Ukrainian Film Club @ Columbia University invites the public to the unofficial New York City premiere of the feature narrative "Black Level" directed by Valentyn Vas’yanovych, 2017

This is your unique opportunity to be among the first US viewers to see Ukraine’s 2018 contender for the Oscar, shot by one of the most talked about Ukrainian directors today. Valentyn Vas’yanovych runs his own production outfit The Harmata Film, thanks to which fact he enjoys the kind of creative independence, that is denied to most of his peers in Ukraine. Even for a country with, until recently, neglected filmmaking industry, he has an impressive filmography that includes documentary and narrative shorts, documentary and narrative full-length pictures, some of them like Counter-Clockwise, (2004) with international recognition (Jury Prize at the 7th International Short Film Festival at Clermont-Ferrand, France).

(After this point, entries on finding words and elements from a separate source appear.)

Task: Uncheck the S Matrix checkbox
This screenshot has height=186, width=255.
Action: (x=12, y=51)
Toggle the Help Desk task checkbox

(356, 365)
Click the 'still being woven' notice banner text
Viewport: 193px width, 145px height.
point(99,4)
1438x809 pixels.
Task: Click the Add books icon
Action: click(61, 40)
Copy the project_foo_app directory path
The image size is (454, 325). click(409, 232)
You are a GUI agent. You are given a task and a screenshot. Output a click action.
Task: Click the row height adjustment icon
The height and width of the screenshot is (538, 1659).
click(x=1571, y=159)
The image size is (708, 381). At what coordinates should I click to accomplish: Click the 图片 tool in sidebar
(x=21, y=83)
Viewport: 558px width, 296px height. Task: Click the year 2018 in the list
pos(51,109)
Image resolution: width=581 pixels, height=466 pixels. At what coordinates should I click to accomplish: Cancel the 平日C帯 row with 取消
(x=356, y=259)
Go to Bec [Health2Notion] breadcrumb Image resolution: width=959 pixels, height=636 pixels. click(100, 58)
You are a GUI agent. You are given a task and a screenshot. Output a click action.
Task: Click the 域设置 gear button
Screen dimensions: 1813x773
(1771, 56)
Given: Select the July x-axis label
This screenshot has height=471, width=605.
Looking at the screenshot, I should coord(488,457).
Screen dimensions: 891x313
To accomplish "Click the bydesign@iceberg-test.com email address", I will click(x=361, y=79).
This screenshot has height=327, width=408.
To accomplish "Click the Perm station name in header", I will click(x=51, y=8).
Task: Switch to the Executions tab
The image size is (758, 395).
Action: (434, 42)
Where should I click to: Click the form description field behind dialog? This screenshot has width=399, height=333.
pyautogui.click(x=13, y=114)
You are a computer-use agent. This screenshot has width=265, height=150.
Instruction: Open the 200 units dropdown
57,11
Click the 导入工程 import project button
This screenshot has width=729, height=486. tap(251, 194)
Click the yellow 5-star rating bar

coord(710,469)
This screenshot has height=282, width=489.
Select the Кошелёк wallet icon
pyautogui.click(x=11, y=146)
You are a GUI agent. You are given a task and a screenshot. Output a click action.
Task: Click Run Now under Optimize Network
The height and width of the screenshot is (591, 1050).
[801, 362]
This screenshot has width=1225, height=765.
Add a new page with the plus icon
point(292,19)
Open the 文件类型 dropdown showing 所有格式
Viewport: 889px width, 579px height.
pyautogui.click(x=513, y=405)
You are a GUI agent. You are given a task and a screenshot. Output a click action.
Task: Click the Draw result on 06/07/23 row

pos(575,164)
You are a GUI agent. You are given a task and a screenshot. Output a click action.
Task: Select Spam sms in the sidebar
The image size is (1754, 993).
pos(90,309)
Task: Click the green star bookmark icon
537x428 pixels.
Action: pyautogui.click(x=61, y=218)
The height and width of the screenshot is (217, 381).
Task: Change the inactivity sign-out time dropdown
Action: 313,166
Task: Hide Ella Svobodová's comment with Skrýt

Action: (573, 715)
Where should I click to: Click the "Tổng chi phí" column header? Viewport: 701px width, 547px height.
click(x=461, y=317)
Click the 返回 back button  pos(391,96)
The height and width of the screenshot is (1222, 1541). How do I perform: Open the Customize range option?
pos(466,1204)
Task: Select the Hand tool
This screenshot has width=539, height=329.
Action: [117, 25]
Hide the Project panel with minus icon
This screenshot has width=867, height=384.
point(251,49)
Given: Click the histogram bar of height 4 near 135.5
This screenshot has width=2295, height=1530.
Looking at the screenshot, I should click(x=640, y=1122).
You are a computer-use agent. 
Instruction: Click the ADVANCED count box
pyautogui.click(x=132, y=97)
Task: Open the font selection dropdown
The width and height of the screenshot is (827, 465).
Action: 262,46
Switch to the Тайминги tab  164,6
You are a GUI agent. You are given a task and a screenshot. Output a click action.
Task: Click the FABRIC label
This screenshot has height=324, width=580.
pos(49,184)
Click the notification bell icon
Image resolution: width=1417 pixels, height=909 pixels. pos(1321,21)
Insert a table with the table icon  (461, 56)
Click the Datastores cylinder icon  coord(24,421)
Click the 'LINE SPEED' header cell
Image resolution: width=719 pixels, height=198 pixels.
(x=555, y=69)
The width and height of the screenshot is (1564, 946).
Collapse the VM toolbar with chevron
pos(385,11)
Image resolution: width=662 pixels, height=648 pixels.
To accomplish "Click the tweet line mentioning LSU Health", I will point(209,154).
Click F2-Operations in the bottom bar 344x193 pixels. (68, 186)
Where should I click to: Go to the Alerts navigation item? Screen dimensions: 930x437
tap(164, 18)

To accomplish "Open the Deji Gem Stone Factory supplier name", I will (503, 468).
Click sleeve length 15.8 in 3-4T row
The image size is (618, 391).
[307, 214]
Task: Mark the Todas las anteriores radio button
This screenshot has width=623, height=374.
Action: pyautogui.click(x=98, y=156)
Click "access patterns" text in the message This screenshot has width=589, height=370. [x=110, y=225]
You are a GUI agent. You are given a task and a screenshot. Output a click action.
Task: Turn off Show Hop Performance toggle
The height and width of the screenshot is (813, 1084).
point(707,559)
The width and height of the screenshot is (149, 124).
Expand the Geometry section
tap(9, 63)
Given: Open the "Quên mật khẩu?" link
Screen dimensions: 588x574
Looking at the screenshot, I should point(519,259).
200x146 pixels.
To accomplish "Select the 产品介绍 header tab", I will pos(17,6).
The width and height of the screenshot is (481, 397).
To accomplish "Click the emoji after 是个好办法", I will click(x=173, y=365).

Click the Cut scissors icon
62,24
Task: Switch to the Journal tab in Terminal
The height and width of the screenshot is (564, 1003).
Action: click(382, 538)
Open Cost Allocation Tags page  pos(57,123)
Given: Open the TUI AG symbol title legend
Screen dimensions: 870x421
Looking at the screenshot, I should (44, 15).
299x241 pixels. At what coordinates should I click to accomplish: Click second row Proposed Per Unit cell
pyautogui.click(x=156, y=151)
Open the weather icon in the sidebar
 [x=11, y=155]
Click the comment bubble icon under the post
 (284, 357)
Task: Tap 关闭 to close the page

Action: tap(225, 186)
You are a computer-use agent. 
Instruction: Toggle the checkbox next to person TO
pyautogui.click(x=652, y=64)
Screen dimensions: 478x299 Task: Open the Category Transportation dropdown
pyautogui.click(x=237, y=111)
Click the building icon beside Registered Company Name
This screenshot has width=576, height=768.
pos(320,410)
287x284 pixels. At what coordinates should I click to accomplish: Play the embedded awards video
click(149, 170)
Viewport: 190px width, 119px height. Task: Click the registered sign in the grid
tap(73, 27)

In many important ways, Vas’yanovych is a quiet path-blazer. He stands out by his very compelling vision of Ukrainian identity that is modern, urban, psychologically nuanced, and, yes, finally Ukrainian-speaking. Vas’yanovych’s feature narratives Business as Usual (2012) and Credenza (2013), perhaps for the first time since the Soviet collapse, are stories that evolve around the protagonists who populate urban centers, as opposed to the Carpathian mountains, wear European suits, as opposed to the Orientalizing embroidered folk garb, speak intelligent Ukrainian as opposed to surzhyk, that stigmatizing mixture of Ukrainian and Russian, the protagonists who are easy to identify with for the Ukrainian viewer.

He commands a rare capacity to tell a story, no matter the subject, in a very personal and intimate manner, when the viewers feel they are let in on a secret and become part of somebody else’s life, like is the case with his feature documentary The Dusk (2013), addressing the painfully delicate matter of dying in a way that leaves you strangely inspired. Besides his directorial talent, Valentyn is a brilliant cinematographer, also with sound international recognition. The feature narrative Tribe (2014), directed by Myroslav Slaboshpytsky, in which Vas’yanovych appears as the director of photography has garnered prizes at three dozen international film festivals.

Vas’yanovych’s new film Black Level is the latest evidence of his unconventional talent and capacity to generate exciting new ideas in the medium that has seen it all. Going back to the roots of the filmmaking art, the director abandons verbal language and uses exclusively that of visual images to tell the story. The Black Level ends up being as cinematographically beautiful as it is intellectually stimulating.